— START OF Passage to read —

Standard Terms and Conditions for the Sale of Export Products of MÜPRO Services GmbH (= Seller)
1. Scope of Application
These Standard Terms and Conditions for the Sale of Export Products shall exclusively apply.
The offer, order acknowledgment, order acceptance of sale by the Seller of any products covered herein is conditioned upon the terms contained in this instrument. Any diverging terms and conditions of purchase of the Buyer shall not form a part of the Agreement unless accepted in writing by the Seller.
These conditions shall govern any future individual contracts of sale between the Seller and the Buyer to the exclusion of any other terms and conditions of the Buyer.
Any typographical, clerical or other error or omission in any sales literature, quotation, price list, acceptance of offer, invoice or other document of information issued by the Seller shall be subject to correction without any liability on the part of the Seller.
2. Acceptance of Orders and Specifications
No order submitted by the Buyer shall be deemed to be accepted by the Seller unless and until confirmed in writing by the Seller or the Seller’s representative within 10 days after submission.
The quantity, quality and description of and any specification for the products shall be those set out in the Seller’s quotation (if accepted by the Buyer) or the Buyer’s order (if accepted by the Seller). The documentation and brochures belonging to the offer, such as illustrations, drawings and article descriptions are only approximations, if they are not explicitly described as binding. Weight and size details as well as details concerning the technical equipping are non-binding. Details concerning the product’s stability can only be accepted as a non-binding guideline which have been calculated from static loading tests which have been conducted by the Seller.
The Seller reserves all rights of ownership and copyright for all cost estimates, drawings and other documentation. Any such specification, sales literature, quotation, cost estimates, drawings, etc. shall be treated by the Buyer as strictly confidential and may not be made available to third parties by the Buyer. This applies in the same manner if and when the Buyer submits such data to the Seller.
The Buyer shall be responsible to the Seller for ensuring the accuracy of the terms of any order submitted by the Buyer, and for giving the Seller any necessary information relating to the products within a sufficient time to enable the Seller to perform the contract in accordance with its terms.

— END OF Passage to read —
— START OF Entries —

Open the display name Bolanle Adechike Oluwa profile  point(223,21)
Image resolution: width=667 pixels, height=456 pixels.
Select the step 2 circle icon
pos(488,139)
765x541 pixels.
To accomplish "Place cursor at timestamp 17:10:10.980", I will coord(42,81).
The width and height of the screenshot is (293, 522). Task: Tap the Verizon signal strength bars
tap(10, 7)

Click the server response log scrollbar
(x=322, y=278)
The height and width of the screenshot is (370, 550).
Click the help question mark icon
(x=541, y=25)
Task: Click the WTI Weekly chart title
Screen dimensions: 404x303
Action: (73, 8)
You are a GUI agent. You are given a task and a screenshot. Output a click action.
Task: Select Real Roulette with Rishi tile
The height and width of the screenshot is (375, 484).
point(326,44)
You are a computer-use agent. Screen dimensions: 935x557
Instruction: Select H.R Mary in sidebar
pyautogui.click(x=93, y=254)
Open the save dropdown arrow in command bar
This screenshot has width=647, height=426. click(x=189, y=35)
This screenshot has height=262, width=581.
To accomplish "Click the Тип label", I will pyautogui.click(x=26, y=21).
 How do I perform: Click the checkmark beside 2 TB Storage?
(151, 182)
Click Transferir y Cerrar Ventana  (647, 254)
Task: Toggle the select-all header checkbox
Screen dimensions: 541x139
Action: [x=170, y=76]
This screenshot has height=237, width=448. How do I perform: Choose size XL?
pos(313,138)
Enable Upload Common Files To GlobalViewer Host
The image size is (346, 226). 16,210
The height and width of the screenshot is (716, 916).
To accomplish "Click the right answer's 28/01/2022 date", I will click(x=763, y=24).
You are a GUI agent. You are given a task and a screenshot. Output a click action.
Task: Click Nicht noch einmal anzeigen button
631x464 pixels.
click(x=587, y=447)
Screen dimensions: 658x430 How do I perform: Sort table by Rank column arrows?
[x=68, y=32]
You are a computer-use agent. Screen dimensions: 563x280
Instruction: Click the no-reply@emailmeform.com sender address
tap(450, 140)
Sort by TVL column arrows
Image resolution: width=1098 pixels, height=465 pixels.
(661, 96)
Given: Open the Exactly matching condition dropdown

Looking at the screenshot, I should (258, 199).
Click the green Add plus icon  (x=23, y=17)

— END OF Entries —

Given problem >>
Copy the part of the export sale terms that begins with the words "Any typographical, clerical" and ends with "days after submission.", substituting "Purchaser" for "Buyer".

Exercise solution >>
Any typographical, clerical or other error or omission in any sales literature, quotation, price list, acceptance of offer, invoice or other document of information issued by the Seller shall be subject to correction without any liability on the part of the Seller.
2. Acceptance of Orders and Specifications
No order submitted by the Purchaser shall be deemed to be accepted by the Seller unless and until confirmed in writing by the Seller or the Seller’s representative within 10 days after submission.